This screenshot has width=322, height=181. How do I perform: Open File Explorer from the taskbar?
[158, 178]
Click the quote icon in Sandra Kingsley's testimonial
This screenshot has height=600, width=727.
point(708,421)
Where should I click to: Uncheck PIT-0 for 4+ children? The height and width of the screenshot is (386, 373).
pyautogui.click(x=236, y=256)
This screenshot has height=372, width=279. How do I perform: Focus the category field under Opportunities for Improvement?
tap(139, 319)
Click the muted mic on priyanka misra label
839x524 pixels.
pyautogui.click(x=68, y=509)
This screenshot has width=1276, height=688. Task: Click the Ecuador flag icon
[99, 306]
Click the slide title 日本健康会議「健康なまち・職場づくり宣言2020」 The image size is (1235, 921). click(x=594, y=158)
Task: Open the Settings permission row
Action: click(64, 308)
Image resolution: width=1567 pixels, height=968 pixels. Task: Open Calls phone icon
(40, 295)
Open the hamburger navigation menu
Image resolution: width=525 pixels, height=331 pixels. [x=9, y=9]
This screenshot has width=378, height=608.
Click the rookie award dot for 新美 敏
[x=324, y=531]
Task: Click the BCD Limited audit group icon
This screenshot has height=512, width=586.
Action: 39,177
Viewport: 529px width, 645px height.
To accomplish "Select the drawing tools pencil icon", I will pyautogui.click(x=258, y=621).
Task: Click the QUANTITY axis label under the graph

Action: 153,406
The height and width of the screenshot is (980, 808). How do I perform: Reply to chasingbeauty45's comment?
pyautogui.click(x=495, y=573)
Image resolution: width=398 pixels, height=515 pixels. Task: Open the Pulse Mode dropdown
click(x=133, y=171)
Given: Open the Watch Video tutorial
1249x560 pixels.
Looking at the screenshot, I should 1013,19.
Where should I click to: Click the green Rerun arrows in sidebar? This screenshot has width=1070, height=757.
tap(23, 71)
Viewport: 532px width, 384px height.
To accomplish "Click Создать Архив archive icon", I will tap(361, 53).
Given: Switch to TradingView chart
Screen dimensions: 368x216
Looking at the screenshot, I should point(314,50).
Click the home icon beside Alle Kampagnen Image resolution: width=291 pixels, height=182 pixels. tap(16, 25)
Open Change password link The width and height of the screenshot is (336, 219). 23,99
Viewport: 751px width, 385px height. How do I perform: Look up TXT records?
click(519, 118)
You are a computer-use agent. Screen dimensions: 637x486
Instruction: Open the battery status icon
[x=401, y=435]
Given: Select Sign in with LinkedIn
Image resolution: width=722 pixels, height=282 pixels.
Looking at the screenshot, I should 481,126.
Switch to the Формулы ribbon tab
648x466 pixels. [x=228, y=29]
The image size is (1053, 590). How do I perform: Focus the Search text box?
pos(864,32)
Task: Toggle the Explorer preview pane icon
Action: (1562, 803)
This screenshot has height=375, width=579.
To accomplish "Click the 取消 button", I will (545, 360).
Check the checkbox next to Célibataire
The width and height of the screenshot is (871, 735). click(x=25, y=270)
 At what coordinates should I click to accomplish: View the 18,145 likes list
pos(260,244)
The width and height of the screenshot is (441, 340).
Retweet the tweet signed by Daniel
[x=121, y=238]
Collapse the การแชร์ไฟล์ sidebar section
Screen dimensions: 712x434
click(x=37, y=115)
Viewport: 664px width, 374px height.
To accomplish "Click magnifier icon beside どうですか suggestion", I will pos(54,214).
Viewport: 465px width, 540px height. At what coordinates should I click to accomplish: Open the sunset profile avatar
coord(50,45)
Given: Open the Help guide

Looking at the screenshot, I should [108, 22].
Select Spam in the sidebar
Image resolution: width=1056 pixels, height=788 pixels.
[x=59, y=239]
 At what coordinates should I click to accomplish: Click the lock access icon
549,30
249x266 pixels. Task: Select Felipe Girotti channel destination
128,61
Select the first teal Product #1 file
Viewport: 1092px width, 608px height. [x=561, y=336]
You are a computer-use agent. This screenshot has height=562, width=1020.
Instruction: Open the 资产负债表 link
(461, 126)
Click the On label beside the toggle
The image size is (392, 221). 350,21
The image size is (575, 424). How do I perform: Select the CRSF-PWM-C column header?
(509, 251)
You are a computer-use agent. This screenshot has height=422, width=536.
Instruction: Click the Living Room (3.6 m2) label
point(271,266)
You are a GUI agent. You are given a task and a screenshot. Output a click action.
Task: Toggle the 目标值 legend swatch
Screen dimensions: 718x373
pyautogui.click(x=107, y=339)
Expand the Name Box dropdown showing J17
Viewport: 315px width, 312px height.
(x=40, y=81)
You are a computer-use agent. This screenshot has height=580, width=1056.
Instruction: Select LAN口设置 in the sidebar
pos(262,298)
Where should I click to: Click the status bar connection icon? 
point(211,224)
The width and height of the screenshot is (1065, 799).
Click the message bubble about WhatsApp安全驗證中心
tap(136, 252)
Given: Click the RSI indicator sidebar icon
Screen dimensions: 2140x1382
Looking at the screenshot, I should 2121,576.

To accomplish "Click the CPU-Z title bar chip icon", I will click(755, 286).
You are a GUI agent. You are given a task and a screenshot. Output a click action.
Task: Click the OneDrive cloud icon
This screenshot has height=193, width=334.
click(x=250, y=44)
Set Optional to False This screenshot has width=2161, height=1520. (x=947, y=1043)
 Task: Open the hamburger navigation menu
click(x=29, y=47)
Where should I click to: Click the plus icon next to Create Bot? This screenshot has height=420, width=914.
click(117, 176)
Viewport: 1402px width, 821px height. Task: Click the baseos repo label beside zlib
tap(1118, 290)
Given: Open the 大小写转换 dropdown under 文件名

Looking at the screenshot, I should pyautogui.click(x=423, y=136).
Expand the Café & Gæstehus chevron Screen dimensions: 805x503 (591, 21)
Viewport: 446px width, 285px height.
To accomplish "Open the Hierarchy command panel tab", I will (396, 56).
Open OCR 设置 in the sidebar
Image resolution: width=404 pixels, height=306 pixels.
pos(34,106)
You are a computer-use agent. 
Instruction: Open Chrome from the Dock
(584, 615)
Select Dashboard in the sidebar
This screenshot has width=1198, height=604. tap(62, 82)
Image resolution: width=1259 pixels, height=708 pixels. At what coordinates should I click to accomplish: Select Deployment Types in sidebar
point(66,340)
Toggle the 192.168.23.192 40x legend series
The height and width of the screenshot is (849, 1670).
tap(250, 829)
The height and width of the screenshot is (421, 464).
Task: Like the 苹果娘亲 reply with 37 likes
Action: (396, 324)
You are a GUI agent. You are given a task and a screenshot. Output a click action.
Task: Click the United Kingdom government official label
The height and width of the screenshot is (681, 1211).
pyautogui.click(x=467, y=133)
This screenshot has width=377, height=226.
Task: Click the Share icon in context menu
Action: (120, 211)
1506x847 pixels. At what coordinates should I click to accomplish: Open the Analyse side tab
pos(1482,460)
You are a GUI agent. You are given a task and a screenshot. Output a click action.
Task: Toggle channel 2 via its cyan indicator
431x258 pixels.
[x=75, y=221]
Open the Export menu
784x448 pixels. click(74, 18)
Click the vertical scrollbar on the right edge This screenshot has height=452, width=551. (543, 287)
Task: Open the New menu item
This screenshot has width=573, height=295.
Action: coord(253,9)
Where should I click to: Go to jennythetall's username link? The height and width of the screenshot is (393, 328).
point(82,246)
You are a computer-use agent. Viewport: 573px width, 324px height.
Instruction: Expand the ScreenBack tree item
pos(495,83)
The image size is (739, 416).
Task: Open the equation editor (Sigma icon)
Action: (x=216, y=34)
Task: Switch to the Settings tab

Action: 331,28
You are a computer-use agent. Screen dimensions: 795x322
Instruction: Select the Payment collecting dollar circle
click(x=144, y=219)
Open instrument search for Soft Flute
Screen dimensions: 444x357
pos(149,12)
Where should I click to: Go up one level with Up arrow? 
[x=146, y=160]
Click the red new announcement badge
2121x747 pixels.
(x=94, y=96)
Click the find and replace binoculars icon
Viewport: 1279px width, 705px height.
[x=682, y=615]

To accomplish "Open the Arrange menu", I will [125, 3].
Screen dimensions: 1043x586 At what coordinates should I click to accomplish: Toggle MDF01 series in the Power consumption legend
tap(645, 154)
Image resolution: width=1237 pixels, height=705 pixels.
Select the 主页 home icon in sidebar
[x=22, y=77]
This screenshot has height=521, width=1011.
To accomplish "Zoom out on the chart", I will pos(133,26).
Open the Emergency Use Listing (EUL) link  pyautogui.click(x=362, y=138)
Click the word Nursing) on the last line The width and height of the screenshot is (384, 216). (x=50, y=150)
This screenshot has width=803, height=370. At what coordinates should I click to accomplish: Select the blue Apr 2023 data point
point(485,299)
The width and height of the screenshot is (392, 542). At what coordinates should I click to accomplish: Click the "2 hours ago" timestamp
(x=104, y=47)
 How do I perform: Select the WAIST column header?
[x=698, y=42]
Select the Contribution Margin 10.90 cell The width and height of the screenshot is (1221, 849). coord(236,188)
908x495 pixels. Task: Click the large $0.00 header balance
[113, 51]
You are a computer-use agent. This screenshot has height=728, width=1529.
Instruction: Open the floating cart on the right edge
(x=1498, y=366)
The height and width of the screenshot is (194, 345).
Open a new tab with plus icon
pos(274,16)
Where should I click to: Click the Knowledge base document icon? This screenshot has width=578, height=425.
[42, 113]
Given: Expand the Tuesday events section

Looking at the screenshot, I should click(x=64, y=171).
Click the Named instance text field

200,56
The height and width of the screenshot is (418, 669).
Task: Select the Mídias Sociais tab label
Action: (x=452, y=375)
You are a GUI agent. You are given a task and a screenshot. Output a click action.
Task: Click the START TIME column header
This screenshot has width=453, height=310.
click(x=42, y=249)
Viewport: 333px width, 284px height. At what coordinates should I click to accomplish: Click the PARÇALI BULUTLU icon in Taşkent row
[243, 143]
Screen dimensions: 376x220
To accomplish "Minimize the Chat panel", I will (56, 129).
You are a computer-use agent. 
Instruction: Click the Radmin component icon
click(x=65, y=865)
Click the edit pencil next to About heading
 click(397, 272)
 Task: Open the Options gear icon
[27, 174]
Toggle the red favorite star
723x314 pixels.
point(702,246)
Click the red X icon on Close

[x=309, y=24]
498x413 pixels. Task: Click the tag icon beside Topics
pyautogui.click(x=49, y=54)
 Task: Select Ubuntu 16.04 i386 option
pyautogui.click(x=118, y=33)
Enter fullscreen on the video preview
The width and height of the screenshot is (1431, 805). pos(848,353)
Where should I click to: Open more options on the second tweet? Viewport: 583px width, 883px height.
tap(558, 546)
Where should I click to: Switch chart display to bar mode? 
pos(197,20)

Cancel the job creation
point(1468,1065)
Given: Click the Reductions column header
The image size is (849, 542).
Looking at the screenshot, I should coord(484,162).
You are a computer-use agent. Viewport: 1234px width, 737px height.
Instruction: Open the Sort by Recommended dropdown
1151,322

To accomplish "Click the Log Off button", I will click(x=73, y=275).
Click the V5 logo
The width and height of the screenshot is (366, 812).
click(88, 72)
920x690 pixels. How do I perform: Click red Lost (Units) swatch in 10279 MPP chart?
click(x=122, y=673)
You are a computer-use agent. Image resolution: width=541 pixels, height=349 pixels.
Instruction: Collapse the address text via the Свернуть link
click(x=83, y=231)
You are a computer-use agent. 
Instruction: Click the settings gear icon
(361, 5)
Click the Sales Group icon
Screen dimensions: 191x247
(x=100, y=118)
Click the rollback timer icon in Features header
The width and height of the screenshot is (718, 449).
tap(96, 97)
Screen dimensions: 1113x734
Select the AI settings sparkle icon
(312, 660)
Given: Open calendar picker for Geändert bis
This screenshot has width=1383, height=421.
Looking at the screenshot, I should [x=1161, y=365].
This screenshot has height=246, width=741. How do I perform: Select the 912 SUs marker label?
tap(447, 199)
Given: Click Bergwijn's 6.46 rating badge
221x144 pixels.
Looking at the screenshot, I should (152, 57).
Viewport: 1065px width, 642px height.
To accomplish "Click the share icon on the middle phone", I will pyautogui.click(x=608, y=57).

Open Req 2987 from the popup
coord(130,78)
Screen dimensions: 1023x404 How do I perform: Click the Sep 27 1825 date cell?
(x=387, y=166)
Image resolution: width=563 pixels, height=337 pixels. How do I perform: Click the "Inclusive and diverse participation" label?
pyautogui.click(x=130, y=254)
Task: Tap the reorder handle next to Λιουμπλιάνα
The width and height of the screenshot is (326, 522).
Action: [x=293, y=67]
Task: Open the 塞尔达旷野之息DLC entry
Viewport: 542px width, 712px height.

++++++++++

PROBLEM STATEMENT -> Rewrite the lines of the material between the one containing "Image resolution: width=1567" and the one containing "Looking at the screenshot, I should 1013,19.", inclusive, changing "hamburger" to "side" and leaving everything else as it is.

SOLUTION ->
Image resolution: width=1567 pixels, height=968 pixels. Task: Open Calls phone icon
(40, 295)
Open the side navigation menu
Image resolution: width=525 pixels, height=331 pixels. [x=9, y=9]
This screenshot has width=378, height=608.
Click the rookie award dot for 新美 敏
[x=324, y=531]
Task: Click the BCD Limited audit group icon
This screenshot has height=512, width=586.
Action: 39,177
Viewport: 529px width, 645px height.
To accomplish "Select the drawing tools pencil icon", I will pyautogui.click(x=258, y=621).
Task: Click the QUANTITY axis label under the graph

Action: 153,406
The height and width of the screenshot is (980, 808). How do I perform: Reply to chasingbeauty45's comment?
pyautogui.click(x=495, y=573)
Image resolution: width=398 pixels, height=515 pixels. Task: Open the Pulse Mode dropdown
click(x=133, y=171)
Given: Open the Watch Video tutorial
1249x560 pixels.
Looking at the screenshot, I should 1013,19.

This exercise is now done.